On March 28, the Food and Drug Administration approved the emergency use of the antimalarial drugs chloroquine phosphate and hydroxychloroquine sulfate for hospitalized Covid-19 patients. This decision was partly based on early, but limited, data on their effectiveness. The FDA, however, stipulated that emergency use is authorized only when clinical trials aren’t available or participation isn’t feasible. This stipulation highlights the importance of properly conducting well-designed clinical trials without interference. These trials demonstrate the safety of a novel therapy and then, through a randomized controlled trial (RCT), can prove that a novel therapy works. This reflects the standard process of authorization for emergency use of unapproved therapies.

Initially, clinical trials must show that medications are safe in healthy adults and then in affected patients. Malaria drugs are known to cause complications in some adults taking them for malaria or autoimmune diseases; these complications aren’t common to all patients. We don’t know what complications may arise from using these medications in Covid-19 patients, or for which patients. No published stories have appeared about these drugs causing harmful effects in Covid-19 patients, but it’s possible that too few patients have been treated to see such complications. The safety of these drugs, given the projected number of patients, needs further investigation.

In addition to safety investigations, we need to complete RCTs to assess whether the drugs actually work. According to the Centers for Disease Control, most people with Covid-19 infection recover. This is true even for those patients admitted to the hospital for respiratory symptoms. Any novel therapy used to treat a patient with mild or even moderately severe Covid-19 will, at first glance, look like it improved the clinical outcome. In order to know if the antimalarial drugs work, we must compare the clinical response of these medications to the current standard therapy—that is, supportive care such as supplemental oxygen, mechanical ventilatory support, IV fluids, and antibiotics; or, alternatively, no treatment. The comparison group of patients not getting the drugs is the control group; the group receiving the drugs is the treatment group.

Well-designed and well-implemented RCTs contain many important elements, but I want to highlight three. First, it’s important that the RCT be explicit about which disease or subset of disease the novel therapy hopes to help. In the case of Covid-19, it’s essential to examine whether the research was focused on asymptomatic patients, hospitalized patients, and/or ICU patients to determine what level of disease severity would benefit from these medications. If the patient profiles include more than one important subtype, it’s difficult to discern quickly for which group the medications worked, for which the medications didn’t work, and/or for which the medications made the patients’ condition worse. One shouldn’t take information gathered from one subset of patients and assume it applies to other subsets of patients. This is especially important when confronting the pressure of fast-tracking a medication because of a pandemic.
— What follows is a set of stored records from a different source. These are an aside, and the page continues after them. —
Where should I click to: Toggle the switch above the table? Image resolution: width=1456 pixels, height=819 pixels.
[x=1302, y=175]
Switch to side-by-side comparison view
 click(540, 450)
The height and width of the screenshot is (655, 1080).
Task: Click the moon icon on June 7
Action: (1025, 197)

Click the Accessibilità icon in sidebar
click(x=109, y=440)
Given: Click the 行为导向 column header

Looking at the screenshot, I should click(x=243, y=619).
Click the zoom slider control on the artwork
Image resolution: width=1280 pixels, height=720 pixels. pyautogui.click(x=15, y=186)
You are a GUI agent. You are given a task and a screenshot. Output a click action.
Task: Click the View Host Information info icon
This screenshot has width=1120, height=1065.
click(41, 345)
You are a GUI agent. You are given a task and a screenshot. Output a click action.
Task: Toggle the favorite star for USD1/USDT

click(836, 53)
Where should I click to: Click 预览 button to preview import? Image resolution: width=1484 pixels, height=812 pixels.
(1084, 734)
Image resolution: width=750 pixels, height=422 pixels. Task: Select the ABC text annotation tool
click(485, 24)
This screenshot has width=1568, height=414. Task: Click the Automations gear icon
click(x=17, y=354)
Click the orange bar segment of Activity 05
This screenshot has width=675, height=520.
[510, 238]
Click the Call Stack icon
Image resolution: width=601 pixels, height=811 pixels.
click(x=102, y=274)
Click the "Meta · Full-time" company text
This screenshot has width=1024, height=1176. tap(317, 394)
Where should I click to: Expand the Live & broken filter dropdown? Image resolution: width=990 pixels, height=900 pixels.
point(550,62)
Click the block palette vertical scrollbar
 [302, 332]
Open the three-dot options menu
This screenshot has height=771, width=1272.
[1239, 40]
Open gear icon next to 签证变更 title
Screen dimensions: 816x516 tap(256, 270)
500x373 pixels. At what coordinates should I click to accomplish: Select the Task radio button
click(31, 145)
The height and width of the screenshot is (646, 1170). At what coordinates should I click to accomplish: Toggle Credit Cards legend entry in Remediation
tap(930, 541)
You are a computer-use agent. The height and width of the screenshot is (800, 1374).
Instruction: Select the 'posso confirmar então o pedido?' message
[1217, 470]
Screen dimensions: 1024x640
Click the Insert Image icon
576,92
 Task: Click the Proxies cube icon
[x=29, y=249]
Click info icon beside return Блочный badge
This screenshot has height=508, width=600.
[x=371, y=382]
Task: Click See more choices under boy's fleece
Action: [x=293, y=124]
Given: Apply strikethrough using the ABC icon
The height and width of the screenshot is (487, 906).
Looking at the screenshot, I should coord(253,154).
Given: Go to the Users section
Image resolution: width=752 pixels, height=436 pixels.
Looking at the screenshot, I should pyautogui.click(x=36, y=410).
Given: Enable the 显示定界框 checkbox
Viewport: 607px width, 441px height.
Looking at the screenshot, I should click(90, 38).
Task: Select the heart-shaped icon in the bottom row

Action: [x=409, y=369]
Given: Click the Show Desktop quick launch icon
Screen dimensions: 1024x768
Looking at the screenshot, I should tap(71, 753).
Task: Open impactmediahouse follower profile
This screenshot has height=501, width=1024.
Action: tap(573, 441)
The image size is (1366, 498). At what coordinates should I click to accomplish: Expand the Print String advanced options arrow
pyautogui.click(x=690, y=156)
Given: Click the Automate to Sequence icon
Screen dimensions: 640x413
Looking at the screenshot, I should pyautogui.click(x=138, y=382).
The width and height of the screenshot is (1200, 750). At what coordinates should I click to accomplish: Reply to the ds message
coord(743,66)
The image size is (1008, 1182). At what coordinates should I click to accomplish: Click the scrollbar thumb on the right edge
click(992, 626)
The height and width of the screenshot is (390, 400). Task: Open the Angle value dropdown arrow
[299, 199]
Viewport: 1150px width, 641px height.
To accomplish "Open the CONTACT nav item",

Second, the investigative team must actively assign participants in the RCT to either the treatment group or the control group. The assignment can’t be made by patients or their medical providers. It’s possible that the patient’s or the provider’s decision to use the novel therapy could be heavily influenced by the presence (or absence) of factors that themselves affect the outcome (such as age, severity of illness, or other underlying medical conditions). If such patients show clinical improvement after using the novel therapy, it’s hard to tell what caused the improvement.

A third important element is random assignment. Factors besides the novel therapy may affect clinical outcomes, so we want to ensure that those assigned to receive the novel therapy look exactly like those assigned to the control group. The only way to ensure that other factors potentially influencing outcomes are the same in each group is to assign patients to each group randomly. In this instance, each patient’s assignment is determined by a coin flip. We know that if only a few flips are made, then the number of times the coin comes out heads, for example, can exceed the number that it comes out tails; if the coin is flipped enough, however, the number of times it comes up tails will equal the number of times it comes up heads. In the case of an RCT, if enough patients are enrolled and the assignments are random, patients assigned to the treatment group should ultimately look similar to the patients assigned to the control group—making it possible to determine that any difference in benefits comes from the novel therapy.

The French- and Chinese-published studies of antimalarial drugs for the treatment of hospitalized patients have their limitations, from a lack of random assignment to a small number of patients enrolled. We still don’t know whether the drugs are better than the current standard of care or whether they may be harmful in Covid-19 patients—thus confirming the necessity of conducting safety tests and larger RCTs with these drugs and showing why the FDA and health-care providers wish to withhold emergency treatment with unproven malaria medications in order to protect the ability to enroll people in clinical trials. This is why the FDA approval for emergency use of the drugs stipulates that their use is authorized only when clinical trials aren’t available, or participation isn’t feasible.